Task prompt = Using the data below, work out how many lines contain "sidebar", and report only that number.

==== Data extract ====

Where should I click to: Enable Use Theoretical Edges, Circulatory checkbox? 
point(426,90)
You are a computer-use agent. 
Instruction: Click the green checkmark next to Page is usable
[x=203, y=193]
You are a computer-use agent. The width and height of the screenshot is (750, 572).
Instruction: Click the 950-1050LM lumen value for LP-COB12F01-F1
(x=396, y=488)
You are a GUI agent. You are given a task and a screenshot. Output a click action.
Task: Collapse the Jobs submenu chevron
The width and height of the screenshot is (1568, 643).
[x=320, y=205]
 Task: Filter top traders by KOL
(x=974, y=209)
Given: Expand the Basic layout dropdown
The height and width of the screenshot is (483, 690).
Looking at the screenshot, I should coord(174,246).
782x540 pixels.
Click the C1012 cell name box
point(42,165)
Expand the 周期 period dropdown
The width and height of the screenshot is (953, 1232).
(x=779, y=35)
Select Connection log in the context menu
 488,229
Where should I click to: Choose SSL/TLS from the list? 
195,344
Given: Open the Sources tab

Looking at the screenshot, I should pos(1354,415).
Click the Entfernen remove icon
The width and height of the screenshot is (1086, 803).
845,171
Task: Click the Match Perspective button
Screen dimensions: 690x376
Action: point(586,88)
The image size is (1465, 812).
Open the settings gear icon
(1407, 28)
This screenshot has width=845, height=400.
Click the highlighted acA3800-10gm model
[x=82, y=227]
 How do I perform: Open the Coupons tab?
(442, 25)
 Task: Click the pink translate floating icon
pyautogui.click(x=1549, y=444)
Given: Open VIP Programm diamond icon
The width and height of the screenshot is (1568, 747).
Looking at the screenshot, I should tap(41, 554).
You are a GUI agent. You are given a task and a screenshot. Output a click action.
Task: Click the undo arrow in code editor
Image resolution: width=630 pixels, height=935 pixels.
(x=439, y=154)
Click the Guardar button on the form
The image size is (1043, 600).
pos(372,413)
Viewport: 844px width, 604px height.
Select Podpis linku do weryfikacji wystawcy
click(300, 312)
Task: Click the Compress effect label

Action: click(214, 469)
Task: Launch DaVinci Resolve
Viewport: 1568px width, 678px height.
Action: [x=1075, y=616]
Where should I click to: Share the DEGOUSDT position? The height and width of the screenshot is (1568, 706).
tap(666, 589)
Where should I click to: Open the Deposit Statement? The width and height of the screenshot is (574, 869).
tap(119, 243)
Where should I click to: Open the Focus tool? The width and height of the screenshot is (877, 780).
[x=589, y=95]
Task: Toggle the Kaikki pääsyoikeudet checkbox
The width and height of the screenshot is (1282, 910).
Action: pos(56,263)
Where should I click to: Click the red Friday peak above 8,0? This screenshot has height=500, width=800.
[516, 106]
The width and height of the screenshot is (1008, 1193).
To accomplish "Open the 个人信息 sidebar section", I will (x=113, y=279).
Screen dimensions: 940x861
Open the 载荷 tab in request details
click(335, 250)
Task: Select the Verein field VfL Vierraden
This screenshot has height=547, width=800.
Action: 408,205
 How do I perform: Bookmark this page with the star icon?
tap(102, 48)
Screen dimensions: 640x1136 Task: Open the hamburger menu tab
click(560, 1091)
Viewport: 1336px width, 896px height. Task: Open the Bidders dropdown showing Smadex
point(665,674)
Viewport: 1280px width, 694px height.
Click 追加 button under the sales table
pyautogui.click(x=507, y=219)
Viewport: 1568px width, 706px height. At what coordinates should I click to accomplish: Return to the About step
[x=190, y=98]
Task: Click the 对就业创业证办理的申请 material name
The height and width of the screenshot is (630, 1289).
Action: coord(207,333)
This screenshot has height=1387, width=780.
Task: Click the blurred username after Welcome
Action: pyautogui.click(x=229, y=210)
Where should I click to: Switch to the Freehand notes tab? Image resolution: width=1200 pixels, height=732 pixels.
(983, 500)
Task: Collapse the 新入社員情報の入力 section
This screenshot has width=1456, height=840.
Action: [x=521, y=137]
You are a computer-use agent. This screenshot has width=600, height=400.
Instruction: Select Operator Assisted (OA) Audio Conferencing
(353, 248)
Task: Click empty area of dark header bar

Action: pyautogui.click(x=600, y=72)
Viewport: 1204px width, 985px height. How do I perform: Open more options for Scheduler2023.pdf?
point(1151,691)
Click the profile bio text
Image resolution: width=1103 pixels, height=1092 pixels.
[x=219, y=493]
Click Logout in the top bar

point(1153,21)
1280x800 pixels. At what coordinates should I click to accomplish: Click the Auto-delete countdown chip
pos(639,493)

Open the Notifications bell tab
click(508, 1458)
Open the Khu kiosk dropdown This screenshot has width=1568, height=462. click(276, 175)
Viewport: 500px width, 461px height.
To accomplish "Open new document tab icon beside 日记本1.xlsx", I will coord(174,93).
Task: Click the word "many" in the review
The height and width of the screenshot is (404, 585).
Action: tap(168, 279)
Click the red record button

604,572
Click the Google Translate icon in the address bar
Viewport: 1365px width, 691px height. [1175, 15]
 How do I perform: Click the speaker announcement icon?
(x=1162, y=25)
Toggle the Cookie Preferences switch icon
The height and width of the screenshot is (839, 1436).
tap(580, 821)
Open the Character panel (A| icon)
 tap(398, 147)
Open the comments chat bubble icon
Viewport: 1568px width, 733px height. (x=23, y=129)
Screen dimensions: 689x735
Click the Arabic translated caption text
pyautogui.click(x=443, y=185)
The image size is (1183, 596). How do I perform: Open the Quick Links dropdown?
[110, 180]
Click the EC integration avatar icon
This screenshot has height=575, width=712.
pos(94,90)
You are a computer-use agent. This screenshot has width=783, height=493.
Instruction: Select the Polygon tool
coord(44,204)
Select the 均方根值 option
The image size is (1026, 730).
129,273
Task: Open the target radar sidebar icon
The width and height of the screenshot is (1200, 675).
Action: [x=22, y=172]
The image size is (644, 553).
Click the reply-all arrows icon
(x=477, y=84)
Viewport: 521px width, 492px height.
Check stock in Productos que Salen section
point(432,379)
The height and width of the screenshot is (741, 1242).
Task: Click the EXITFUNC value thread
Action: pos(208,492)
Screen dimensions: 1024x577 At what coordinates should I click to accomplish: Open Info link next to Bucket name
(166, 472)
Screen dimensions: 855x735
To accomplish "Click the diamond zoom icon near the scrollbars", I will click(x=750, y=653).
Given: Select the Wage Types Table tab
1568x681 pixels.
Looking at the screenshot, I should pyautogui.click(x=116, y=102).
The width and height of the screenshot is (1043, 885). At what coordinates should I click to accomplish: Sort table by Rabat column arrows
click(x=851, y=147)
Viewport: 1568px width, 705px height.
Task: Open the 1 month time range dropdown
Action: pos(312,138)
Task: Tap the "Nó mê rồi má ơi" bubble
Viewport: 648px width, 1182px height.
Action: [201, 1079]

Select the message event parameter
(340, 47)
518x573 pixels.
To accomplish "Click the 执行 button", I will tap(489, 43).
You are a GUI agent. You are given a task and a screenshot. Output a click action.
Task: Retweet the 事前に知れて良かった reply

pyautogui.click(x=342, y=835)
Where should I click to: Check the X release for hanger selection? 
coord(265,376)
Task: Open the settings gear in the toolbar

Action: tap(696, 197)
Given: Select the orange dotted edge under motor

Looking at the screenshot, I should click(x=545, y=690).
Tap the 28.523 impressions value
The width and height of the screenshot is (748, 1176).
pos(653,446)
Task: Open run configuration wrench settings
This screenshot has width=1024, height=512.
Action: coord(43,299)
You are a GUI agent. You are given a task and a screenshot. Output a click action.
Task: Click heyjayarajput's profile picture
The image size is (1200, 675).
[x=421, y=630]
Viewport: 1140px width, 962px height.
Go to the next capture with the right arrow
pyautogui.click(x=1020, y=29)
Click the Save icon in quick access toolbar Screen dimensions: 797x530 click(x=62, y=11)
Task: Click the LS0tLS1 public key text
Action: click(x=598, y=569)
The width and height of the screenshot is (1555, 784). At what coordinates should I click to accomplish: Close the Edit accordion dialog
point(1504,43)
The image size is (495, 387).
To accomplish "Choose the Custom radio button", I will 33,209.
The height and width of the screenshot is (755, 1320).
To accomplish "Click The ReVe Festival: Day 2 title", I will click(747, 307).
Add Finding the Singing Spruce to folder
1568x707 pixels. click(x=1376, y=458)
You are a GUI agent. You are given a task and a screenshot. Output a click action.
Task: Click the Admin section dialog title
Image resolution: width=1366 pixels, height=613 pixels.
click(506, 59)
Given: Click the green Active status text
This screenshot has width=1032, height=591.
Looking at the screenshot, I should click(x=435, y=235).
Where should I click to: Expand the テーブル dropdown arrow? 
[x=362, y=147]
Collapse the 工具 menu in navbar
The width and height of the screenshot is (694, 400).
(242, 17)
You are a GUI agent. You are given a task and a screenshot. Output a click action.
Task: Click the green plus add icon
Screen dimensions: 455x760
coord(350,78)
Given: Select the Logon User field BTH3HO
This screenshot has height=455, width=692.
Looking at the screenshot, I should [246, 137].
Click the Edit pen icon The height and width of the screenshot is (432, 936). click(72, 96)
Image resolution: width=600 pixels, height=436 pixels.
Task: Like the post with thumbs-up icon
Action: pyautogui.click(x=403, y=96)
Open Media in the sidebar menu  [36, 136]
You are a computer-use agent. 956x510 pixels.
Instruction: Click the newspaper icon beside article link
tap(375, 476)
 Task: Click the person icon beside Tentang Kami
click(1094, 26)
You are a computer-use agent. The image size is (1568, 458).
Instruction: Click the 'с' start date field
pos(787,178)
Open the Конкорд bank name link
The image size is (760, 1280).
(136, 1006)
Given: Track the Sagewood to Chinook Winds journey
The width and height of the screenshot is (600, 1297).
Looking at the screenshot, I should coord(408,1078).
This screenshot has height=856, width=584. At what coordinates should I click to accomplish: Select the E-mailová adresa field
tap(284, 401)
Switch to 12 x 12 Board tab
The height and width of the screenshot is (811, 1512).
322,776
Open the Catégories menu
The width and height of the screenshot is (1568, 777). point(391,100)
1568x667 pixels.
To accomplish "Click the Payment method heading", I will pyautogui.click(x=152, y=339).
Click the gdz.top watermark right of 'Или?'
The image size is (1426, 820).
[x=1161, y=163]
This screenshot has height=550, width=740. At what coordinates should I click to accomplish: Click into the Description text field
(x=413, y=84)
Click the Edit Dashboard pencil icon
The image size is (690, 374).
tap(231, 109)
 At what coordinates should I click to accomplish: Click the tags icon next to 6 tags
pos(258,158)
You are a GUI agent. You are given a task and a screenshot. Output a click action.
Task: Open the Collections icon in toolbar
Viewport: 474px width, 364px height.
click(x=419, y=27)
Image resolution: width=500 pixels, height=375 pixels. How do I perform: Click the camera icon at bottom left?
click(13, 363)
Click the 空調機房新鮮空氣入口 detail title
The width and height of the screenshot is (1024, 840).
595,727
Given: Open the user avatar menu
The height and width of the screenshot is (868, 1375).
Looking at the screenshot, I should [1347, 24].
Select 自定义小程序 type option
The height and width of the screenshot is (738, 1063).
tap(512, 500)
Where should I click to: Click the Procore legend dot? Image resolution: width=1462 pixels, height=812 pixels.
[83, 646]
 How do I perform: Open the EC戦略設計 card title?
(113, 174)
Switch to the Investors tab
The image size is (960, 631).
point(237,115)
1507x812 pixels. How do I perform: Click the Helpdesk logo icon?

====

Exercise answer = 3